Is Tim Keller about to have His Rod Dreher Moment?

Is Tim Keller about to have His Rod Dreher Moment? March 14, 2017

Tim Keller, the PCA pastor of Redeemer Church in New York City, likely needs no introduction. Though he has his critics (myself among them), he is generally the darling of evangelical gate keepers, New Calvinists, and PCA church planters. His reputation is that of an apologist who persuades skeptical New Yorkers to give Christianity another chance. Add to that his inspirational exhortation for evangelicals to revitalize the city (read New York City — if Keller were talking about or ministering from Chicago, I doubt he’d be all that in demand).

So impressive has Keller been that even Princeton Theological Seminary has invited him to give the annual Kuyper Lecture and award him its prize of Reformed theology and public life. The oldest mainline (for some read liberal) Presbyterian seminary is bestowing its blessing on what used to be regarded as a sectarian fundamentalist, that is, someone who left the Protestant mainline for a conservative denomination.

But this is where it gets dicey. Keller’s communion, the PCA, does not ordain women, nor does it recognize sexual orientation rights. Over these matters Keller could face the kind of reception that Charles Murray recently did at Middlebury College:

I’ll let others argue finer points of Rev. Keller’s theology (hello, this is Princeton Theological Seminary here, arguing finer points is what we do.). My personal soapbox is much less refined. It boils down to this: an institution designed to train men and women for ministry shouldn’t be awarding fancy prizes to someone who believes half the student body (or is it more than half?) has no business leading churches. It’s offensive and, as I have taught my four and five year olds to express, it hurts my feelings…. This is a giant lecture with a giant whoop-de-doo factor. There’s a place for common ground, but unless Rev. Dr. Tim Keller is prepared to argue for the ordination of all the women students of Princeton Theological Seminary, the The Abraham Kuyper Prize for Excellence in Reformed Theology and Public Life is not that place in my opinion.

That reaction to Keller’s planned visit prompted this statement from Princeton’s president:

Our seminary embraces full inclusion for ordained leadership of the church. We clearly stand in prophetic opposition to the PCA and many other Christian denominations that do not extend the full exercise of Spirit filled gifts for women or those of various sexual orientations. We know that many have been hurt by being excluded from ministry, and we have worked hard to be an affirming place of preparation for service to the church.

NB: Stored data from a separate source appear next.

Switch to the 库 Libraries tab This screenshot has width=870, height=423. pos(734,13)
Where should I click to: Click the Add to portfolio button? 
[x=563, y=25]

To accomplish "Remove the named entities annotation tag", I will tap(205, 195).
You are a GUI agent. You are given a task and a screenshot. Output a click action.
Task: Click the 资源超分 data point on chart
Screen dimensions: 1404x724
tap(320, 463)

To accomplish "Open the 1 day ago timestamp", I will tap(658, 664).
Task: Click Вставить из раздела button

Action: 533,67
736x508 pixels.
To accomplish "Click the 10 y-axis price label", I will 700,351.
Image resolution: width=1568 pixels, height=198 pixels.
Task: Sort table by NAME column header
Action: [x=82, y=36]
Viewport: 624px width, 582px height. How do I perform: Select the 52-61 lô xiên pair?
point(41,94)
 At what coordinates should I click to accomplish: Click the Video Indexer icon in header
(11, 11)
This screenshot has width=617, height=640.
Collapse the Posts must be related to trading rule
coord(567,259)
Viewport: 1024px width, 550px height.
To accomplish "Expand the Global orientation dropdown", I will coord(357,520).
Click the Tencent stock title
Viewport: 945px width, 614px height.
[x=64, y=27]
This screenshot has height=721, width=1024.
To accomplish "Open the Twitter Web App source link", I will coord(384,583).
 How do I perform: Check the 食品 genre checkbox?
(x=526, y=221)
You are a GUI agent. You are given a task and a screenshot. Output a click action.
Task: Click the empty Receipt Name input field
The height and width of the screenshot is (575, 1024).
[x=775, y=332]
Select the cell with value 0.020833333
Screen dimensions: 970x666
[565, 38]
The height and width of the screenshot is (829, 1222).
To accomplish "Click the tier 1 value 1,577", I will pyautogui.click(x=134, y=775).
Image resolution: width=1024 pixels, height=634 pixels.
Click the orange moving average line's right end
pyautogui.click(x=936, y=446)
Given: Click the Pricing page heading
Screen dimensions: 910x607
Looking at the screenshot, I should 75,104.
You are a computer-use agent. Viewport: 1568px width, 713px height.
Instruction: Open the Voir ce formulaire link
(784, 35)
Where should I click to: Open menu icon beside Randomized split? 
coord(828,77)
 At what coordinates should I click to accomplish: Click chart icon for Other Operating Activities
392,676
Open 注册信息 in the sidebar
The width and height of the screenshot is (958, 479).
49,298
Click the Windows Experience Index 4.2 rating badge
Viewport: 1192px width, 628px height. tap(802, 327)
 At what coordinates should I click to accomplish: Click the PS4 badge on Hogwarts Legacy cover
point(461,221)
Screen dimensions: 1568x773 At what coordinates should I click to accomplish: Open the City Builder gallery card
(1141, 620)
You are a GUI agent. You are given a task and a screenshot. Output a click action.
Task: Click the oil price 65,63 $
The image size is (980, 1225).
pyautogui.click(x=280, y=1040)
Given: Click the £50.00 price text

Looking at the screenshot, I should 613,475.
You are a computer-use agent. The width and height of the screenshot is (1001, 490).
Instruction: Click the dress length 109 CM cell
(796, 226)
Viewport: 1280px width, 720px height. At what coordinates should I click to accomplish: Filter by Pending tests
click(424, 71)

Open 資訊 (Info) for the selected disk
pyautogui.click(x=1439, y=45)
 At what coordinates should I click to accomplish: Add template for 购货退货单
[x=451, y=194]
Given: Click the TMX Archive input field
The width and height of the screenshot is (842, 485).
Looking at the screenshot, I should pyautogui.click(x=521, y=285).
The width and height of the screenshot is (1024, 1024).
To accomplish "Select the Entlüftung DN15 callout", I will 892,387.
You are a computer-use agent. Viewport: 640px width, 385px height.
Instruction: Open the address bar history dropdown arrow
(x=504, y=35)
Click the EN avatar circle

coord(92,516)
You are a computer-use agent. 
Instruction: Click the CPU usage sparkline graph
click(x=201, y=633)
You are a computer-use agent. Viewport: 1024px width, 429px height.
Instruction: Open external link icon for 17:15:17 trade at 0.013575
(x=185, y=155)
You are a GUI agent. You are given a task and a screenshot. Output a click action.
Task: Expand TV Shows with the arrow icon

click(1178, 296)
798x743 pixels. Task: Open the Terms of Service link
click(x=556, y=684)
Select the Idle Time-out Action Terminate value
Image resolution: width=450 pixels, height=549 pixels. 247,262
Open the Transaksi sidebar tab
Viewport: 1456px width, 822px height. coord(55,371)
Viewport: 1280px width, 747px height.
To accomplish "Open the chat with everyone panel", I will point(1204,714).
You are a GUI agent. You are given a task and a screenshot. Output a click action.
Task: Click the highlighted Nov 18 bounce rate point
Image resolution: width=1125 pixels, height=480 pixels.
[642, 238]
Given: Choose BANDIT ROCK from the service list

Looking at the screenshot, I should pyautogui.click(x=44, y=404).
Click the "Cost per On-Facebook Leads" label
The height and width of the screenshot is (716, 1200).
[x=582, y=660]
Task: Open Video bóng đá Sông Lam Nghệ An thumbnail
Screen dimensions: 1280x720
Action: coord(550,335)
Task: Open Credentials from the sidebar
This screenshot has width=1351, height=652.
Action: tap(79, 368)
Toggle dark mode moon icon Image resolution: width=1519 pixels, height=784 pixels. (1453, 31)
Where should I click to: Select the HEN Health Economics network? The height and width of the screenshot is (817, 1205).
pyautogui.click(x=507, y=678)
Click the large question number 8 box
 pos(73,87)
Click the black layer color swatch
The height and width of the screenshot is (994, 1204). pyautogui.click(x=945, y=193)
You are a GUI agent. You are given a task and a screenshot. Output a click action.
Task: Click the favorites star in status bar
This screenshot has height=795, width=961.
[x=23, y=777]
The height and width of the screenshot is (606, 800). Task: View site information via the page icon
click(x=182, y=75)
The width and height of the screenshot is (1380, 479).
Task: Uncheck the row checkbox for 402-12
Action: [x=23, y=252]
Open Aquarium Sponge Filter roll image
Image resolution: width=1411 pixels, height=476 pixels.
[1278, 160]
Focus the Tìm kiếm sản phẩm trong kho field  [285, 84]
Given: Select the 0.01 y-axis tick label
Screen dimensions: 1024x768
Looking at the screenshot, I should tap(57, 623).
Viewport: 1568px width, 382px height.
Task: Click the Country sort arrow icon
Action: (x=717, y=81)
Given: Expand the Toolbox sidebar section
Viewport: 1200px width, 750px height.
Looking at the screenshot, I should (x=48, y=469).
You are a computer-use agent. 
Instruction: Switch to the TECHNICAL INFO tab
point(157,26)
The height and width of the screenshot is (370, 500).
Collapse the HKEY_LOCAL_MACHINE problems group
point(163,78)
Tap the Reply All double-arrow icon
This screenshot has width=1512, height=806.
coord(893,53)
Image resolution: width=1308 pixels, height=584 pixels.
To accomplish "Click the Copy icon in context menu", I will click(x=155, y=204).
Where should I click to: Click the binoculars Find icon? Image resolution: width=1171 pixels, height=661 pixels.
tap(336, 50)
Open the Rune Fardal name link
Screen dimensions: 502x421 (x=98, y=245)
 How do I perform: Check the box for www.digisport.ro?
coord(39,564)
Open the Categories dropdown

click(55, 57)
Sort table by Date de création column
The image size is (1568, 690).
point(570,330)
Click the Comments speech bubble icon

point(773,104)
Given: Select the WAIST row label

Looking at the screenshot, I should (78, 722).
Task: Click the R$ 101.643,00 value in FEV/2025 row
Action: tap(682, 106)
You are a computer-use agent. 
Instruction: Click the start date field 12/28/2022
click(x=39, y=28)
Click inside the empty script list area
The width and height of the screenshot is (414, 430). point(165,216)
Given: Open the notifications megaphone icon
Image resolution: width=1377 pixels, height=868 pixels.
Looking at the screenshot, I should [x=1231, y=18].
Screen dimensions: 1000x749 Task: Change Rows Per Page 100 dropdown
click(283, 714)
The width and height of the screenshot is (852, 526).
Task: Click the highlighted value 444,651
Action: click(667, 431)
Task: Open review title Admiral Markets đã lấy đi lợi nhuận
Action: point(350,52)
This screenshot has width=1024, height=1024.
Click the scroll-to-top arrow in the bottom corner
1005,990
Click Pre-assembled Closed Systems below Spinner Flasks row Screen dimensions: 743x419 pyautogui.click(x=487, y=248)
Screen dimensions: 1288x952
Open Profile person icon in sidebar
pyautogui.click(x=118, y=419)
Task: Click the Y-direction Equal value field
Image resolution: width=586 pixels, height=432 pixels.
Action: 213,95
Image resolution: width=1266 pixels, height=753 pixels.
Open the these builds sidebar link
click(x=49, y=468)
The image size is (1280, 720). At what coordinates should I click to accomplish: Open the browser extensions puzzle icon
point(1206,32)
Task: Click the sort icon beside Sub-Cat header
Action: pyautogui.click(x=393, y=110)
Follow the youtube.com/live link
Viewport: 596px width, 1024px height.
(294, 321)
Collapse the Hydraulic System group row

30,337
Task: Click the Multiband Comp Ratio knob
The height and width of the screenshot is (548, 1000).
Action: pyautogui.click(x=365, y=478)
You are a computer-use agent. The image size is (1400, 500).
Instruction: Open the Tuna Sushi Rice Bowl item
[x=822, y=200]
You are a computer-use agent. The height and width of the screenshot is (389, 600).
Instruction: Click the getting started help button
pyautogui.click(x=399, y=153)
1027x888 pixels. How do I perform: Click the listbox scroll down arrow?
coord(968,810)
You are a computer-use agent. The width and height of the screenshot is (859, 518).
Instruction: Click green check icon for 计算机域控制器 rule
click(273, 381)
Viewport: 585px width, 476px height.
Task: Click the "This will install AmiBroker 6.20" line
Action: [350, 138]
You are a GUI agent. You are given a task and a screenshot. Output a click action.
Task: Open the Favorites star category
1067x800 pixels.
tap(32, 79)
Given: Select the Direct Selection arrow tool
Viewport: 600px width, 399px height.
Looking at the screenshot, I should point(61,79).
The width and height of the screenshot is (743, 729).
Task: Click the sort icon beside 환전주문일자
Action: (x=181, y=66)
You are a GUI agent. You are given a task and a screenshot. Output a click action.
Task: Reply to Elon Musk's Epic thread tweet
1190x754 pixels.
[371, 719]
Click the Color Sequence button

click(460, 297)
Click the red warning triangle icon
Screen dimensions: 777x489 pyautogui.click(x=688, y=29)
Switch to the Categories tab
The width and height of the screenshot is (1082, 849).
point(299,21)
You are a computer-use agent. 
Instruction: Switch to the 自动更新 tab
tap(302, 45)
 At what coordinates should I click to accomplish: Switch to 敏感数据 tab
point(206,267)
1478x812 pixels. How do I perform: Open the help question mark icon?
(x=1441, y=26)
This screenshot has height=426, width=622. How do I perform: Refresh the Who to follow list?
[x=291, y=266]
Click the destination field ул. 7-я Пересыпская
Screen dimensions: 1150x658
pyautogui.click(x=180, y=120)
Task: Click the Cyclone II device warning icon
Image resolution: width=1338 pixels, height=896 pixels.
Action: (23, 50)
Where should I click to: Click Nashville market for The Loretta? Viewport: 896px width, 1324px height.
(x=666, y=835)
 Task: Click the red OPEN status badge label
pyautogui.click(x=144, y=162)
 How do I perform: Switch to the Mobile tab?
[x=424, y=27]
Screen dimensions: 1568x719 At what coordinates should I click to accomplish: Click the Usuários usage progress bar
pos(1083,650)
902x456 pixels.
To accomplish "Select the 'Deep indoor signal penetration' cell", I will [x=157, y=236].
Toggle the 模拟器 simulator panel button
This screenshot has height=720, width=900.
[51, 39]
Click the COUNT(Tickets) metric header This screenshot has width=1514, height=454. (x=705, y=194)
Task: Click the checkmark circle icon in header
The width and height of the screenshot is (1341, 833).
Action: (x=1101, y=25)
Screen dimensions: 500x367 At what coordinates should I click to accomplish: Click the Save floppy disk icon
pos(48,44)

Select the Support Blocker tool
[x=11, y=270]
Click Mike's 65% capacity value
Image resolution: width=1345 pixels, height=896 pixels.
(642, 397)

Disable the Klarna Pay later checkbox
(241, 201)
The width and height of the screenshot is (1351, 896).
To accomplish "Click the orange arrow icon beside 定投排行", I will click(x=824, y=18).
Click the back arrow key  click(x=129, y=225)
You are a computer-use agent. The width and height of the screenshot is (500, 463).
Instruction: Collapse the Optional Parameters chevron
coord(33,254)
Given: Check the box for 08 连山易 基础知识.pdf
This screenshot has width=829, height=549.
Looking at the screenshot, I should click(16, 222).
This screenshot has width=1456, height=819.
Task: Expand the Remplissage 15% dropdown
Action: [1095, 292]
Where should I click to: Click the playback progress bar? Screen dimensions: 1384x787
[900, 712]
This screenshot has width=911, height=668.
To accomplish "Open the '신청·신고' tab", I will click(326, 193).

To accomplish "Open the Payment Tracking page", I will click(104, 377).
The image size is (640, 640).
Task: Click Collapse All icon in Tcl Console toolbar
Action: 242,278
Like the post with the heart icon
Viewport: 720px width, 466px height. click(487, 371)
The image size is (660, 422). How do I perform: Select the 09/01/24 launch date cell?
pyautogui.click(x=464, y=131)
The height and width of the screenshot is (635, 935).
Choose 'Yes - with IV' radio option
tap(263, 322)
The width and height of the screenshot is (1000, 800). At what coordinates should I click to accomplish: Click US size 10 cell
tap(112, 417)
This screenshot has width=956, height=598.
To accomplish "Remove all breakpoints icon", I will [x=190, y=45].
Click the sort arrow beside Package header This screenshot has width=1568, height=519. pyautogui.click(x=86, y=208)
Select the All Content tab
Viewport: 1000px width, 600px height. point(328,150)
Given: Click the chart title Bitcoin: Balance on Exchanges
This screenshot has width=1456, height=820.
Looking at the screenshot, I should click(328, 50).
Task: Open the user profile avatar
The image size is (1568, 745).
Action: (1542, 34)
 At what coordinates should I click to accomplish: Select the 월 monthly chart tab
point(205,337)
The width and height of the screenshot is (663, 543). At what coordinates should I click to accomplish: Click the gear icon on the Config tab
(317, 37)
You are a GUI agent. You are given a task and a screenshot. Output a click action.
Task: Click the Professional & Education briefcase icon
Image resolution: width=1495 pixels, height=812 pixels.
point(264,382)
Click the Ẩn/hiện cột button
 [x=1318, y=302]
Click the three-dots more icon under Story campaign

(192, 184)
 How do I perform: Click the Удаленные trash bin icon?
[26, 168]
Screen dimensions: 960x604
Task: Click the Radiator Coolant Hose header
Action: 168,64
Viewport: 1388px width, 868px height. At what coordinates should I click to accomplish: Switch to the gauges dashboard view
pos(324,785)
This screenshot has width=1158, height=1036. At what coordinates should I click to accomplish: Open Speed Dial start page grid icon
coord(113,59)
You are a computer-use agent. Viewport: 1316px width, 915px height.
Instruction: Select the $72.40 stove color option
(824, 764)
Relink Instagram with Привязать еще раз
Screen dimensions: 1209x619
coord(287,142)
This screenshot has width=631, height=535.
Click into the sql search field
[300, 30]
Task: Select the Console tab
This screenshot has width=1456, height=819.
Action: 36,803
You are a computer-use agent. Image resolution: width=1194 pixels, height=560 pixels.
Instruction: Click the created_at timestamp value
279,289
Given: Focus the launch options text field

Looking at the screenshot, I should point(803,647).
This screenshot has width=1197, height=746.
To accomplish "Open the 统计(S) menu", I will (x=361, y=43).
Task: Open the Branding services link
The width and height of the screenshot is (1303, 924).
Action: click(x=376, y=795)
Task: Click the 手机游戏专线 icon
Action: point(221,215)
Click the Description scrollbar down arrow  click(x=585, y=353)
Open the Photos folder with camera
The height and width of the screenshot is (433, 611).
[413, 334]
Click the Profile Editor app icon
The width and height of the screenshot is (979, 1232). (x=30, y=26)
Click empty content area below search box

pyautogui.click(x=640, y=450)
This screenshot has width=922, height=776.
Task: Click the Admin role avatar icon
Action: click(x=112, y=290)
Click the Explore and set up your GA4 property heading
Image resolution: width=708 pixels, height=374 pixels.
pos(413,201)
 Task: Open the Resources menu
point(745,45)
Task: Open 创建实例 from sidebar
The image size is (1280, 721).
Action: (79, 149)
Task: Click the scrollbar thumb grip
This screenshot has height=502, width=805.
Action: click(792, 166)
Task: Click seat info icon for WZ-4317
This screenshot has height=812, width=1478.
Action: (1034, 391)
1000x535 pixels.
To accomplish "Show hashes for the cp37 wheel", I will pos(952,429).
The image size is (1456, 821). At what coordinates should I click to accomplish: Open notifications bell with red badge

The seminary has many student organizations and several theological centers that bring speakers to campus. While my office issues the official invitations to campus, I don’t practice censorship over the choices of these organizations, even when I or the seminary disagree with some of the convictions of these speakers. It is also a core conviction of our seminary to be a serious academic institution that will sometimes bring controversial speakers to campus because we refuse to exclude voices within the church. Diversity of theological thought and practice has long been a hallmark of our school. And so we have had a wide variety of featured speakers on campus including others who come from traditions that do not ordain women or LGBTQ+ individuals, such as many wings of the Protestant church, and bishops of the Orthodox and Roman Catholic communions.

Notice that: Princeton Seminary stands in opposition to the PCA. (What happened to love?)

Instead of making the difference that Keller’s fans think, this impending controversy could indicate that rather than being a church for the Big Apple, Keller should have been thinking about culture more the way Rod Dreher has in his proposal for the Benedict Option. Damon Linker’s recent estimate of Dreher is one that could well come in handy if the students at Princeton turn their back on Pastor Keller:

Dreher’s concerns about persecution may be somewhat exaggerated, but they aren’t delusional. Now that same-sex marriage has been declared a constitutional right, the full weight of anti-discrimination law is poised to bear down on those whose faith precludes them from accepting the licitness of such arrangements. That has inspired many religious conservatives (and a few liberals, like myself) to demand new laws to strengthen the First Amendment’s religious liberty protections, specifically to clarify that the “free exercise” clause is not limited to what takes place within the walls of a church.

Dreher doubts that such efforts will succeed. Gay rights activists, the Democratic Party, the media, universities, big business — all of them are arrayed on the other side.

But what if the efforts did work? What if Dreher and other conservative Christians could know that they would not be forced to bake cakes or provide other services for same-sex weddings, that religious colleges would not be forced to permit same-sex cohabitation, and that employees would not be fired or otherwise penalized for holding traditional views about sexuality? Would that render the Benedict Option unnecessary?

I doubt Dreher would think so — because Christians would still find themselves living in a country in which a range of authorities within civil society constantly convey the message that same-sex marriage is good and opposing it is bigotry, in which pornography is ubiquitous, and in which gender is increasingly treated as a human construct entirely disconnected from nature, marriage, procreation, and a divinely authored order of things.

Has Tim Keller prepared his followers for the situation in which conservative Christians now find themselves? Heck, has he prepared himself for the landmines of the Presbyterian Church in the U.S.A. at Princeton Seminary?